SAFEs and Convertible Notes

Most early-stage rounds use instruments that defer the valuation question until a later priced round. The two standard options are convertible notes and SAFEs (Simple Agreements for Future Equity).

A convertible note is a loan that converts into equity at a future financing event. It carries an interest rate (commonly in the range of 4 to 8 percent) and a maturity date, typically 18 to 24 months out. If the company raises a priced round before maturity, the note converts into shares at a discount to the new investors’ price. If it doesn’t, the note is technically due, which can create an awkward dynamic between founders and early backers.

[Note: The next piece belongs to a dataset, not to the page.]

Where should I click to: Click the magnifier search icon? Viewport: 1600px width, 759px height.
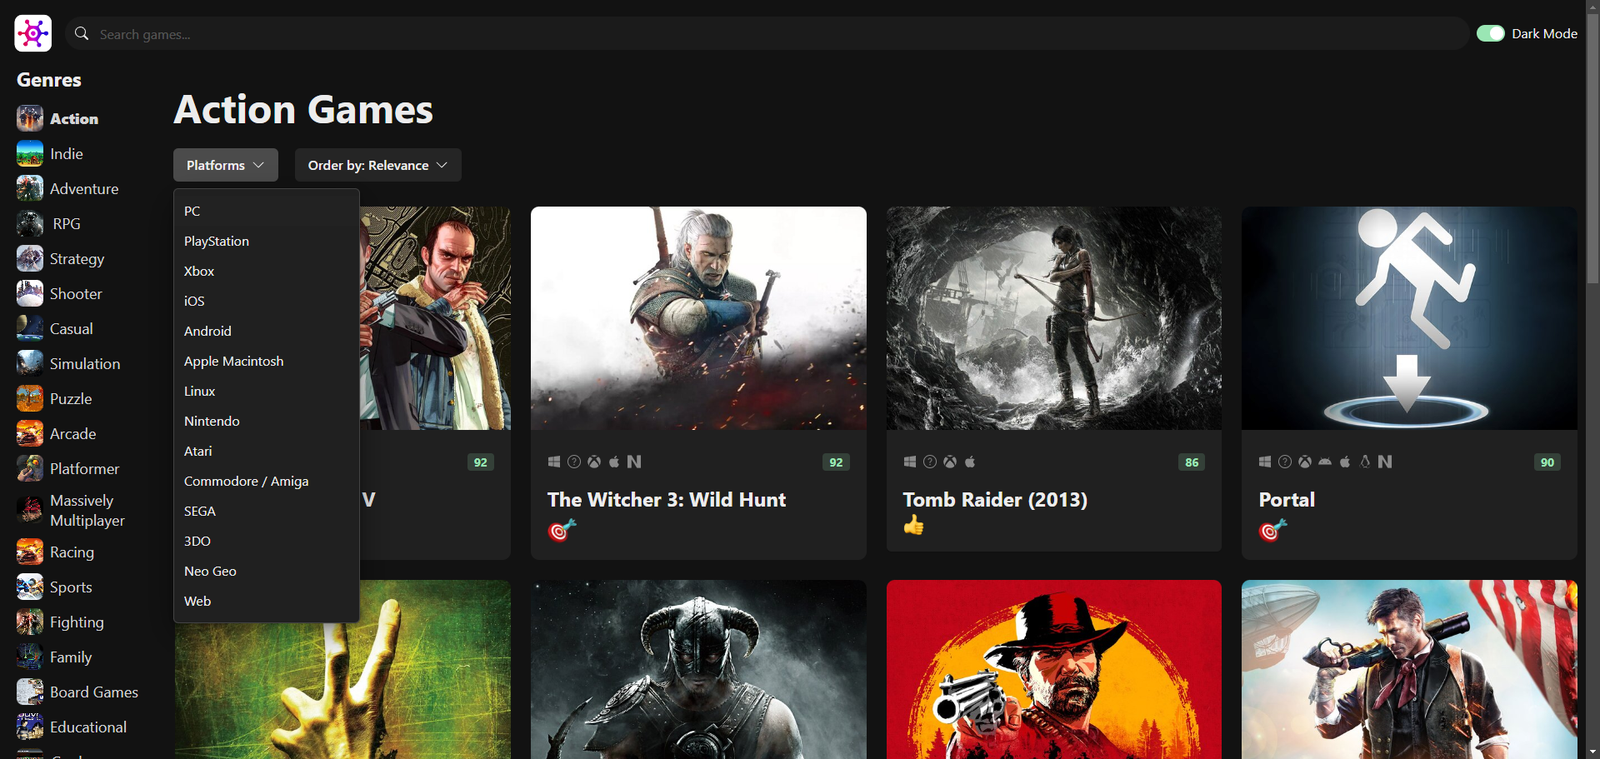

A SAFE is not debt. It has no interest rate, no maturity date, and no repayment obligation. It simply converts into equity when a triggering event (usually a priced round) occurs. SAFEs are simpler and cheaper to execute, which is why they’ve become the default for pre-seed and seed rounds. Both instruments are securities and must be sold under a valid exemption, with all the Form D and Blue Sky filing obligations that come with it. Skipping those filings because “it’s just a SAFE” is a mistake that can complicate every future round.

Beneficial Ownership Reporting

The Corporate Transparency Act, passed in 2021, originally required most small companies formed in the United States to report their beneficial owners to the Financial Crimes Enforcement Network (FinCEN). As of March 2025, however, FinCEN issued an interim final rule exempting all domestically formed entities from this reporting requirement. Only companies formed under foreign law and registered to do business in a U.S. state are currently required to file.20Financial Crimes Enforcement Network. Beneficial Ownership Information Reporting This area of law has been in flux due to ongoing litigation and proposed legislation, so the requirement could change. If you formed your startup in the United States, you are not required to file a beneficial ownership report under the current rule, but it’s worth monitoring FinCEN’s guidance in case the obligation is reinstated.